— WORK INSTRUCTION 1 —
List every coating weight range given in the battery claims below, as a share of the formulation weight.
— WORK INSTRUCTION 2 —
Write out everything in the battery claims from "11. The battery" down to "potassium permanganate salt.", substituting "manganate" for each occurrence of "permanganate".

— EXCERPT TO READ —
......
10. The battery according to claims 6, wherein said solid, second
salt contains one or more water or other solvent molecules.
11. The battery according to claim 1, wherein the Fe(VI) salt
is-coated with a permanganate salt to improve the salt
lifetime.
12. The battery according to claim 11, wherein said permanganate
salt is an alkali salt, alkali earth salt or includes a cation,
selected from the group consisting of the transition metal cations,
or containing cations of group III, group IV (including organic
cations) and group V elements. In a preferred embodiment this
coating is with a potassium permanganate salt.
13. The battery according to claim 11, wherein said coating
comprises 0.1% to 3% of the formulation weight.
14. The battery according to claim 11, wherein said coating
comprises 3% to 25% of the formulation weight.
15. The battery according to claim 11, wherein said coating
comprises 25% to 99% of the formulation weight.
......
— INFORMATION SHOWN —
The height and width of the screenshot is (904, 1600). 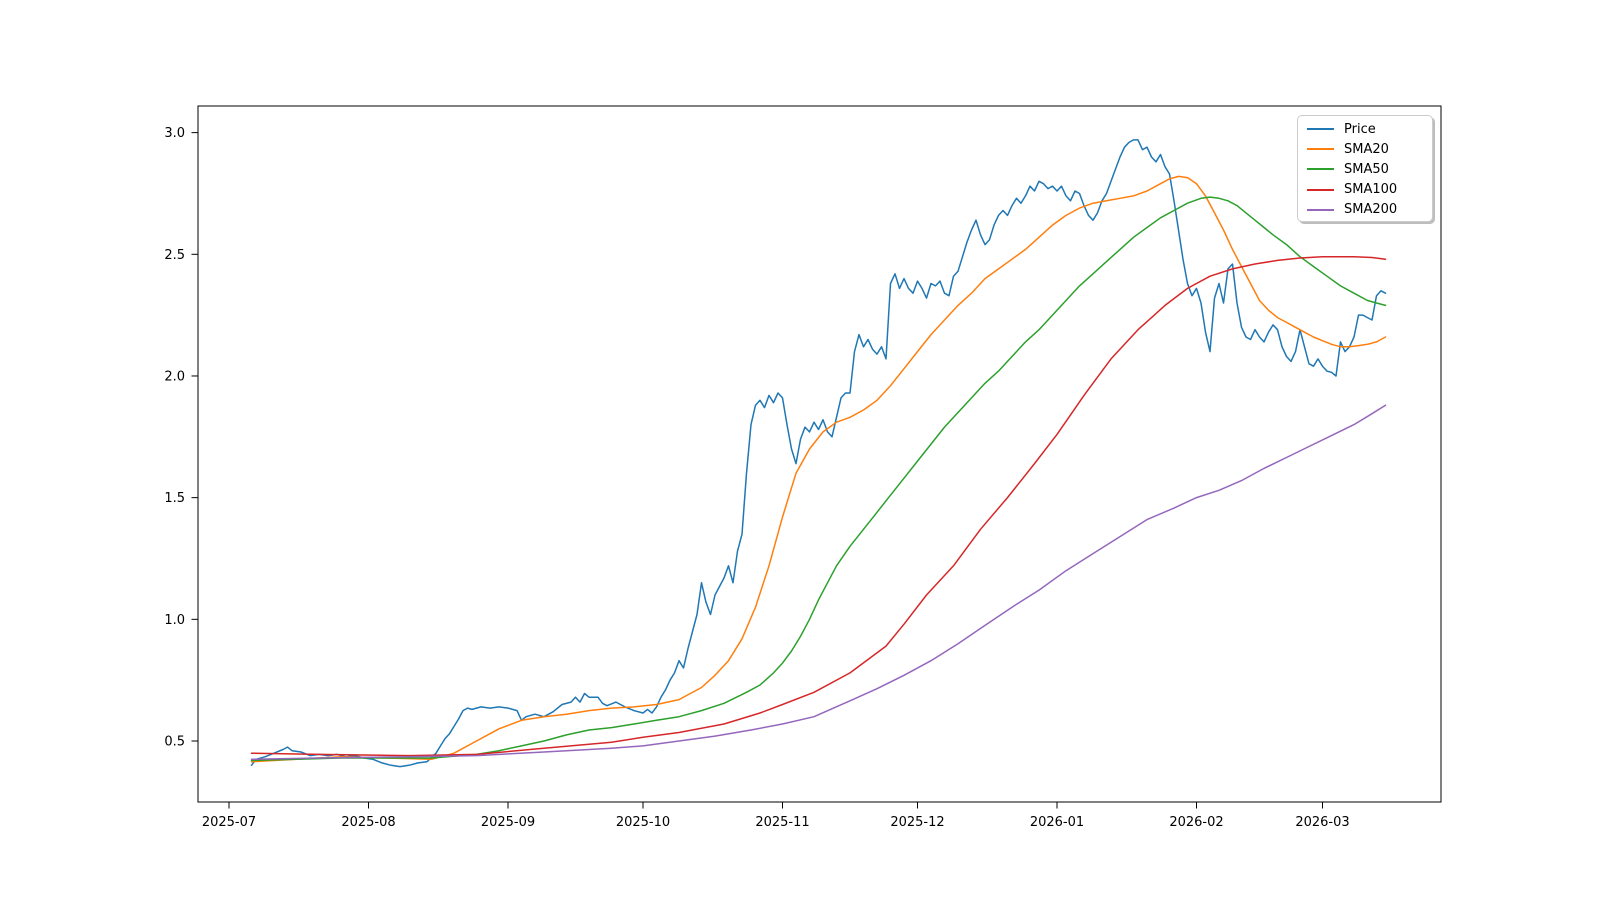 What do you see at coordinates (174, 620) in the screenshot?
I see `y-tick-label: 1.0` at bounding box center [174, 620].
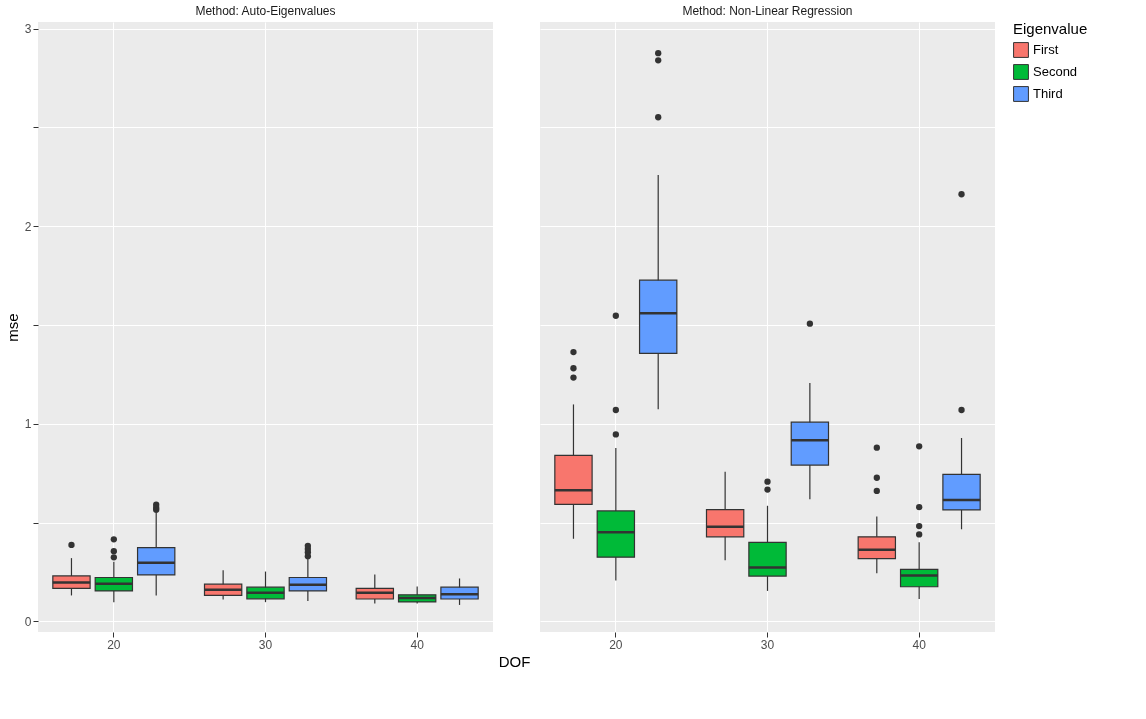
......
— ANSWER SECTION 1 —
0.1% to 3%
3% to 25%
25% to 99%

— ANSWER SECTION 2 —
11. The battery according to claim 1, wherein the Fe(VI) salt
is-coated with a manganate salt to improve the salt
lifetime.
12. The battery according to claim 11, wherein said manganate
salt is an alkali salt, alkali earth salt or includes a cation,
selected from the group consisting of the transition metal cations,
or containing cations of group III, group IV (including organic
cations) and group V elements. In a preferred embodiment this
coating is with a potassium manganate salt.